What is the work done moving a particle from $$x=0$$ to $$x=1 \mathrm{~m}$$ if the force acting on it is $$F=3 x^{2} \mathrm{~N}$$ ?

Answer

**step1** Understanding the concept of work and variable force

Work is a measure of energy transferred when a force acts on an object and causes it to move. When a force is constant, work is simply the product of the force and the distance moved. However, in this problem, the force is not constant; it changes with the position of the particle. The force is given by the formula $$F = 3x^2$$ Newtons, where $$x$$ represents the position of the particle in meters. This means as the particle moves from one position to another, the force acting on it also changes.

**step2** Determining the approach for variable force

Since the force is not constant over the entire distance from $$x=0$$ to $$x=1$$ meter, we cannot simply multiply a single force value by the total distance. Instead, we must consider the work done over infinitesimally small displacements. The total work done is the sum of all these tiny amounts of work accumulated as the particle moves from its starting position to its final position. Mathematically, this process of summing infinitely small quantities is known as integration.

**step3** Setting up the definite integral for work

The work $$W$$ done by a variable force $$F(x)$$ as it moves an object from an initial position $$x_1$$ to a final position $$x_2$$ is given by the definite integral of the force function with respect to position:
$$ W = \int_{x_1}^{x_2} F(x) \, dx $$
In this specific problem, the force function is $$F(x) = 3x^2$$, the initial position $$x_1 = 0$$ meters, and the final position $$x_2 = 1$$ meter. Therefore, the integral we need to compute to find the total work done is:
$$ W = \int_{0}^{1} 3x^2 \, dx $$

**step4** Calculating the antiderivative of the force function

To solve the integral, we first find the antiderivative of $$3x^2$$. We use the power rule for integration, which states that the integral of $$x^n$$ is $$\frac{x^{n+1}}{n+1}$$. Applying this rule to $$3x^2$$ (where $$n=2$$):
$$ \int 3x^2 \, dx = 3 \cdot \left( \frac{x^{2+1}}{2+1} \right) = 3 \cdot \left( \frac{x^3}{3} \right) = x^3 $$
So, the antiderivative of $$3x^2$$ is $$x^3$$.

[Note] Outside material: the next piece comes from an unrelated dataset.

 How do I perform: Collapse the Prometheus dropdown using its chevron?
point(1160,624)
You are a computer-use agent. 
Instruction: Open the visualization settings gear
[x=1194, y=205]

**step5** Evaluating the definite integral to find the total work

Finally, we evaluate the definite integral by substituting the upper limit ($$x=1$$) and the lower limit ($$x=0$$) into the antiderivative and subtracting the results:
$$ W = [x^3]_{0}^{1} $$
First, substitute the upper limit: $$(1)^3 = 1$$
Next, substitute the lower limit: $$(0)^3 = 0$$
Now, subtract the value at the lower limit from the value at the upper limit:
$$ W = 1 - 0 $$
$$ W = 1 $$
The work done in moving the particle from $$x=0$$ to $$x=1$$ m is 1 Joule (J).